The ticketing process will take you to multiple windows to pay the plethora of fees
- Boat ticket
- Terminal Fee
- Environmental fee
All I am happy to pay, but one window/payment/ticket would surely achieve the same!
The closure of the island in 2019 for environmental reasons makes you wonder where the proceeds of this environmental fee have gone over the years…. But I digress.
You then walk through an airport like security process with bag screening. The only difference is that no one is really looking at x-ray footage, or checking bags at all.
But someone does stand there making sure everyone walks through the little gate.
From there you have to fill out a form at a wide desk with your name, nationality, hotel stay address and a few other things.
To this day I don’t really know why…. But just smile and get it over with.
Then you proceed to a gate where someone rips off one of your three tickets. Then to another gate where someone rips the next ticket.
After a short wait for the next available boat, you then have another ticket ripped upon boarding.
Warning: Your bags may be placed on the roof of the boat. They do cover them but if there is rain they will get wet.
Before the boat leaves everyone has to put on a life jacket (a relatively new rule after an accident took place) and sign a waiver form (another form!).
This all takes much longer than you would expect and it is a relief to finally pull away from the dock for the boat ride.
Which will take all of five minutes!
Tricycle (Port -> Hotel)
Once you get off the boat there will be a line of tricycles waiting to take you to your hotel.
This will be the most expensive tricycle you will pay for on this trip (by a long way) but the fares are standardized (p120-p150)so you can have some confidence that you are not being ripped off.
You can fit up to four people and luggage on a tricycle – but don’t expect a comfortable ride if you do!
The journey should take 10-20 minutes depending on which end of the island you are staying.
Sometimes longer if there is traffic and/or a flooded road.
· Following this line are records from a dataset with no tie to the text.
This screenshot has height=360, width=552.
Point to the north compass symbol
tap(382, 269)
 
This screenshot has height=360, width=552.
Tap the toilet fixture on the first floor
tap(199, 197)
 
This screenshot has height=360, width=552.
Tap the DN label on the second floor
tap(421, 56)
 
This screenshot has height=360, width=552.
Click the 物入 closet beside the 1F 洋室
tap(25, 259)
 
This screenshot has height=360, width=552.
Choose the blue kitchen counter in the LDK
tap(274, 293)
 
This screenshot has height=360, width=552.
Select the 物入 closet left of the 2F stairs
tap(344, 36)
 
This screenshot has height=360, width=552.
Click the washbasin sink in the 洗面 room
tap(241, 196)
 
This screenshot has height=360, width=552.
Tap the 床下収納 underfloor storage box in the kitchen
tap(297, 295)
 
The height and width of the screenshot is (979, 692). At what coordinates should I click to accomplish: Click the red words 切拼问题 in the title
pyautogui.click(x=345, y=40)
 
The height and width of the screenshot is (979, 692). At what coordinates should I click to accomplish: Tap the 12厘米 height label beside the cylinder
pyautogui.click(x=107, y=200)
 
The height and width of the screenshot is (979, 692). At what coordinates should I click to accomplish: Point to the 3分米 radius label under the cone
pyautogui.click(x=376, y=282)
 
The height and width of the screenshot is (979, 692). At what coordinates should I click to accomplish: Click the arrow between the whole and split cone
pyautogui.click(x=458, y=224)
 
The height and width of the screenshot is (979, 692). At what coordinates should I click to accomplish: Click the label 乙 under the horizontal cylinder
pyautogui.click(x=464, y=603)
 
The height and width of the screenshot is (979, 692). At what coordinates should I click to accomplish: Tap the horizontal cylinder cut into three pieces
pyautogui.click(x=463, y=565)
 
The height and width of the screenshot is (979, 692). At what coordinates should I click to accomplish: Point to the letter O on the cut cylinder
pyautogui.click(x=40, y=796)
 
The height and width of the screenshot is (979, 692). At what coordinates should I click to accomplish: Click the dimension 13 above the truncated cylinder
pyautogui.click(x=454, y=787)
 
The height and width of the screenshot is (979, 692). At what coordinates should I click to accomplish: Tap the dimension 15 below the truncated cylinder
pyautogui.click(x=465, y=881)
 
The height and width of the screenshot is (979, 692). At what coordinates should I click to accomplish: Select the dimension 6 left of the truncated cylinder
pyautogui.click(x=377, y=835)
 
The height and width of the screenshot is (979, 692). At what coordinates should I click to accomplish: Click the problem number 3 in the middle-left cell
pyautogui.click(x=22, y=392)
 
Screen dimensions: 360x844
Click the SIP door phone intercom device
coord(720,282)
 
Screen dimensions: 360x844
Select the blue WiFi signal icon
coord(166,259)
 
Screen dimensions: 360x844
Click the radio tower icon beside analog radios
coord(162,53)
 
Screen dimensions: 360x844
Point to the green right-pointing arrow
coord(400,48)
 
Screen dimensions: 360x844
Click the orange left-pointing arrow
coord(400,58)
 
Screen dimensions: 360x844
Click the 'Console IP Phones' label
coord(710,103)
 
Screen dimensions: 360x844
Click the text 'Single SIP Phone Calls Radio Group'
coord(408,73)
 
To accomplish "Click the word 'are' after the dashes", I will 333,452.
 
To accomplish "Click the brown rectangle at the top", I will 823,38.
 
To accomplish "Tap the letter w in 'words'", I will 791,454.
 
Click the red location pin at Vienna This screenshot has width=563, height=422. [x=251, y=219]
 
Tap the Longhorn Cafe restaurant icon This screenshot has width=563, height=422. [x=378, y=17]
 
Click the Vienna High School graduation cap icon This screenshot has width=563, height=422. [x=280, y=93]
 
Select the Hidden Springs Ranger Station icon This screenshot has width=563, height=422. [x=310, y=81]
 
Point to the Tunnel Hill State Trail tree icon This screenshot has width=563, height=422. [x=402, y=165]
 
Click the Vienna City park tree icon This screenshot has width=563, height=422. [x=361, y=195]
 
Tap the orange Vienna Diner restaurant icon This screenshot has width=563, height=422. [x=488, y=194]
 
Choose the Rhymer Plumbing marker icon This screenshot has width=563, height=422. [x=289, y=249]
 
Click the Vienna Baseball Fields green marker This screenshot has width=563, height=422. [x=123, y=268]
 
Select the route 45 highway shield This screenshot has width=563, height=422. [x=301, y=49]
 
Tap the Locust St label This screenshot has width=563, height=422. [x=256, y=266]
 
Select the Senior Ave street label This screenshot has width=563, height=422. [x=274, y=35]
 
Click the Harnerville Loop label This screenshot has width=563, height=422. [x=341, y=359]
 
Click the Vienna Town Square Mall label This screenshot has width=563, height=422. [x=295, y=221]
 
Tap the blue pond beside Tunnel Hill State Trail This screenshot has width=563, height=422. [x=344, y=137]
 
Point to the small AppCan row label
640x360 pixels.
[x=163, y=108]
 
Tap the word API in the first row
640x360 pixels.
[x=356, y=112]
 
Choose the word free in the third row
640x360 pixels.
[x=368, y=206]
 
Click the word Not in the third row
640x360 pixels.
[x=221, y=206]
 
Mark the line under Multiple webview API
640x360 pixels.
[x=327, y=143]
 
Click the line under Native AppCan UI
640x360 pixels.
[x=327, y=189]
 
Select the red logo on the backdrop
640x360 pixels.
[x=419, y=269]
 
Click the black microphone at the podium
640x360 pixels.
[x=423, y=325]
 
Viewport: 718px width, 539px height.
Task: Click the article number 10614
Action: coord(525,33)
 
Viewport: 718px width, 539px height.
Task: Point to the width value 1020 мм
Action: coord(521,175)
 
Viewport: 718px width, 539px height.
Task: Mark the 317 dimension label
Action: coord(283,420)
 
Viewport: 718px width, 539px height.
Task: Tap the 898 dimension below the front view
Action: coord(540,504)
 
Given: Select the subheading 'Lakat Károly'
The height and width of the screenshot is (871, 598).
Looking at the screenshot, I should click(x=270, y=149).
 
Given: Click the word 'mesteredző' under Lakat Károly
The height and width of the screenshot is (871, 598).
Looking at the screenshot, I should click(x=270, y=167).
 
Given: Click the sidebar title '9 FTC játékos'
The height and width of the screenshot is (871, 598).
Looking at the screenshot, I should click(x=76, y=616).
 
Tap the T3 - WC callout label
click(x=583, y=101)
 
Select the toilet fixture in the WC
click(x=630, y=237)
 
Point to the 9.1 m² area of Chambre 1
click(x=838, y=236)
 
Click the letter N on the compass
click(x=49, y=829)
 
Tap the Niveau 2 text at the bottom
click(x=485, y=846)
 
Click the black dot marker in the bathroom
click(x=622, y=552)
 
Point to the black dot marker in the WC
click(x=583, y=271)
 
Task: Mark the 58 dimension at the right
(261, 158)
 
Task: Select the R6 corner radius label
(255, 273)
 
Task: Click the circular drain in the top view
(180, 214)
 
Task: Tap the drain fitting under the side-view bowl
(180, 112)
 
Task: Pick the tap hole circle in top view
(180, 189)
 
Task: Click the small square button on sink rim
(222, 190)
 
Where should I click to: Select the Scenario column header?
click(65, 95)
This happens a lot!
What I love about Boracay is the freedom to do as much or as little as you feel like it on the day.
There are so many possible activities that you will not get bored. But I found that most days I opted to eat, drink, and swim.
It is a relaxing tropical atmosphere that is a great escape from everyday life, that comes with most of the comforts that a westerner would be used to.
Do not expect this to be an authentic cultural Filipino experience. It is a tropical paradise that has been overrun with commerce – but it is what it is and I have always enjoyed visiting the island.